▸ **Document segment**
American Nightingale by Bob Welch
American Nightingale, Bob Welch (Atria Books, 2004)
Frances Slanger was one of the first U.S. Army nurses to land on the Normandy beaches in June 1944, and the first to die in Europe after D-Day when German artillery shelled her 45th Field Hospital in Elsenborn, Belgium in October 1944. Lt. Slanger’s path to Belgium began in the ghetto-slums of Lodz, Poland, where she was born in 1913 to a poor Jewish couple at a time of programs and persecutions. Her father emigrated to America before Frances’ birth and found work as a fruit peddler in Boston. Before he could send for his family to join him, World War I broke out. After enduring the frightening hardships of that conflagration and its aftermath, Frances, her sister, and her mother managed to reunite with her father in 1920. As the family struggled through the 1920s and 1930s, Frances worked hard in school and helped her father on his fruit-selling route. She became a nurse. She volunteered for the US Army, then protested its decision to keep her stateside because of her poor eyesight. She joined a unit designated to serve on the front. Barely more than five feet tall, she nearly drowned on June 10 in the surf between her landing craft and the shore of Utah Beach. During the ensuing four months she endured the hardships near combat from a storm-whipped tent amidst the anguish of wounded soldiers.
On rainy night in late October 1944, Lt. Frances Slanger and her fellow nurses were in their tent, talking among themselves before turning in. They were discussing some letters-to-the-editor they had read in the military newspaper, Stars and Stripes. Some GIs had written some words in praise of Army nurses. Frances wondered aloud if such praise was valid. Wasn’t such praise owed to the men in the foxholes, not the nurses in their tents? To the guys who were putting their lives on the line every day? Frances continued to think about this after the other nurses had gone to sleep. Around 1 AM, unable to get to sleep herself, Frances got out her flashlight and wrote a letter to the editor of the Stars and Stripes.

▸ **Record set**
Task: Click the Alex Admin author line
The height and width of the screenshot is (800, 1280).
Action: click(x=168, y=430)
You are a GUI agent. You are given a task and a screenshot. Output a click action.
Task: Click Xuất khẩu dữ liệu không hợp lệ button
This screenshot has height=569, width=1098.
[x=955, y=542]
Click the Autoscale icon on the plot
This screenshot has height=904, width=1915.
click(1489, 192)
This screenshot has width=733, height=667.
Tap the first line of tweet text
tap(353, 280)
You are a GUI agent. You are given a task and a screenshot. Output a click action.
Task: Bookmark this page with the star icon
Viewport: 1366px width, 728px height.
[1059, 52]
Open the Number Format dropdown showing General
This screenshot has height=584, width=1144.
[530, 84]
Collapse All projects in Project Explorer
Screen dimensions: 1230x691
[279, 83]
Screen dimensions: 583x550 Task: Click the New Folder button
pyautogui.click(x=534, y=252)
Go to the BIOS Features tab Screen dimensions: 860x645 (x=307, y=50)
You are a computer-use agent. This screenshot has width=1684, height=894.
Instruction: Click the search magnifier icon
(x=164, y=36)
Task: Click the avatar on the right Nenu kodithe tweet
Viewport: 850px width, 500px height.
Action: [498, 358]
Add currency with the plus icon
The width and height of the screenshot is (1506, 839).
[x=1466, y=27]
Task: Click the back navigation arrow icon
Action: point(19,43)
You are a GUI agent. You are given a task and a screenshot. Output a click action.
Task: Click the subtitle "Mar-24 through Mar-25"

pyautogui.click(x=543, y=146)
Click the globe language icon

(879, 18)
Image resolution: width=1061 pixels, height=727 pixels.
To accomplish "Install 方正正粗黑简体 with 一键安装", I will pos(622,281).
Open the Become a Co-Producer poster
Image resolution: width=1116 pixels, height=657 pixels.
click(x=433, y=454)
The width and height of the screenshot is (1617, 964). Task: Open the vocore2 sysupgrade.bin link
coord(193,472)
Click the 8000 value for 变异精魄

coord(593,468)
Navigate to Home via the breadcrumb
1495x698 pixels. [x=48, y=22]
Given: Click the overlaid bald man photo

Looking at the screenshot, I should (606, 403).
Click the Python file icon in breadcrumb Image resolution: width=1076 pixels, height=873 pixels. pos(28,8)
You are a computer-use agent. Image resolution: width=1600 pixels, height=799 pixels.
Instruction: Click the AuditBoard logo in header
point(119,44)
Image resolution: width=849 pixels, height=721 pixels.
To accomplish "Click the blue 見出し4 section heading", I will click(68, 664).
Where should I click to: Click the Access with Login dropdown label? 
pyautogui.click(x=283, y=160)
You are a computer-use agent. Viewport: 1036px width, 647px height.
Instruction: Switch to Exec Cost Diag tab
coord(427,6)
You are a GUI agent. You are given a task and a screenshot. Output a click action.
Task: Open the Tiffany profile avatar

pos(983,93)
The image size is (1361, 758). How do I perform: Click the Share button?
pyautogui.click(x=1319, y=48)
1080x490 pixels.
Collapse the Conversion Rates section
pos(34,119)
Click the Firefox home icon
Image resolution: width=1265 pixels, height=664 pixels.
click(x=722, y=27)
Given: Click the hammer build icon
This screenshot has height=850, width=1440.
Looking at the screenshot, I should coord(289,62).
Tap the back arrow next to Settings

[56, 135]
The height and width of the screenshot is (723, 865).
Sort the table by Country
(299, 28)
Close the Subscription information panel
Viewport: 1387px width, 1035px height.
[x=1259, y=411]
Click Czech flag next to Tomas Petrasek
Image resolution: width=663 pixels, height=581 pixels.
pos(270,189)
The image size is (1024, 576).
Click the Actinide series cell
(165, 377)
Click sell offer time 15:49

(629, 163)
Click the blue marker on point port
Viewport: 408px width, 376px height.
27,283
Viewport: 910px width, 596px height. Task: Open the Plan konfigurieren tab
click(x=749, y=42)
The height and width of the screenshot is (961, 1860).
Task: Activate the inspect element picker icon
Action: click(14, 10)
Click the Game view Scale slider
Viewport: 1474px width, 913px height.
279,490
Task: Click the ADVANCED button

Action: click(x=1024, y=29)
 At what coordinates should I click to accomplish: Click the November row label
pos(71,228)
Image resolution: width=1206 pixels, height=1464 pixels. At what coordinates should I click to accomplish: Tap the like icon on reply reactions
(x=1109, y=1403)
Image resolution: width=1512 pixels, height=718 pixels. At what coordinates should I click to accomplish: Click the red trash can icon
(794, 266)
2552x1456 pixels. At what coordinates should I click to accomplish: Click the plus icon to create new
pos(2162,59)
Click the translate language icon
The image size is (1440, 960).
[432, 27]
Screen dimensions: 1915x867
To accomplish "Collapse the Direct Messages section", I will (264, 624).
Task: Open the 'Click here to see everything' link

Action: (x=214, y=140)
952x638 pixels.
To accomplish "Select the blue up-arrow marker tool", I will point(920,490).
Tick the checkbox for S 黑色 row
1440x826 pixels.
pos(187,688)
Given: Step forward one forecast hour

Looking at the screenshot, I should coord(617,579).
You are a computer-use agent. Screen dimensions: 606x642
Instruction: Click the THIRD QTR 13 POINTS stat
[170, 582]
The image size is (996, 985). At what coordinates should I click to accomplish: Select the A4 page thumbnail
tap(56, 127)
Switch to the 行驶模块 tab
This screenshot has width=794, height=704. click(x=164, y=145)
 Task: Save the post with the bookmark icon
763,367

▸ **Questions to answer**
1. Using the Frances Slanger text, answer these:
(a) Which hospital was shelled by German artillery in October 1944?
(b) What work did Slanger's father find in Boston?
(c) In which military newspaper had the nurses read the letters they were discussing?
2. Return, word for word, the part of the Frances Slanger text that opens with the words containing "On rainy night" and closes with "the Stars and Stripes.".

▸ **Answers by item number**
1.
(a) The 45th Field Hospital in Elsenborn, Belgium.
(b) He worked as a fruit peddler.
(c) Stars and Stripes.

2.
On rainy night in late October 1944, Lt. Frances Slanger and her fellow nurses were in their tent, talking among themselves before turning in. They were discussing some letters-to-the-editor they had read in the military newspaper, Stars and Stripes. Some GIs had written some words in praise of Army nurses. Frances wondered aloud if such praise was valid. Wasn’t such praise owed to the men in the foxholes, not the nurses in their tents? To the guys who were putting their lives on the line every day? Frances continued to think about this after the other nurses had gone to sleep. Around 1 AM, unable to get to sleep herself, Frances got out her flashlight and wrote a letter to the editor of the Stars and Stripes.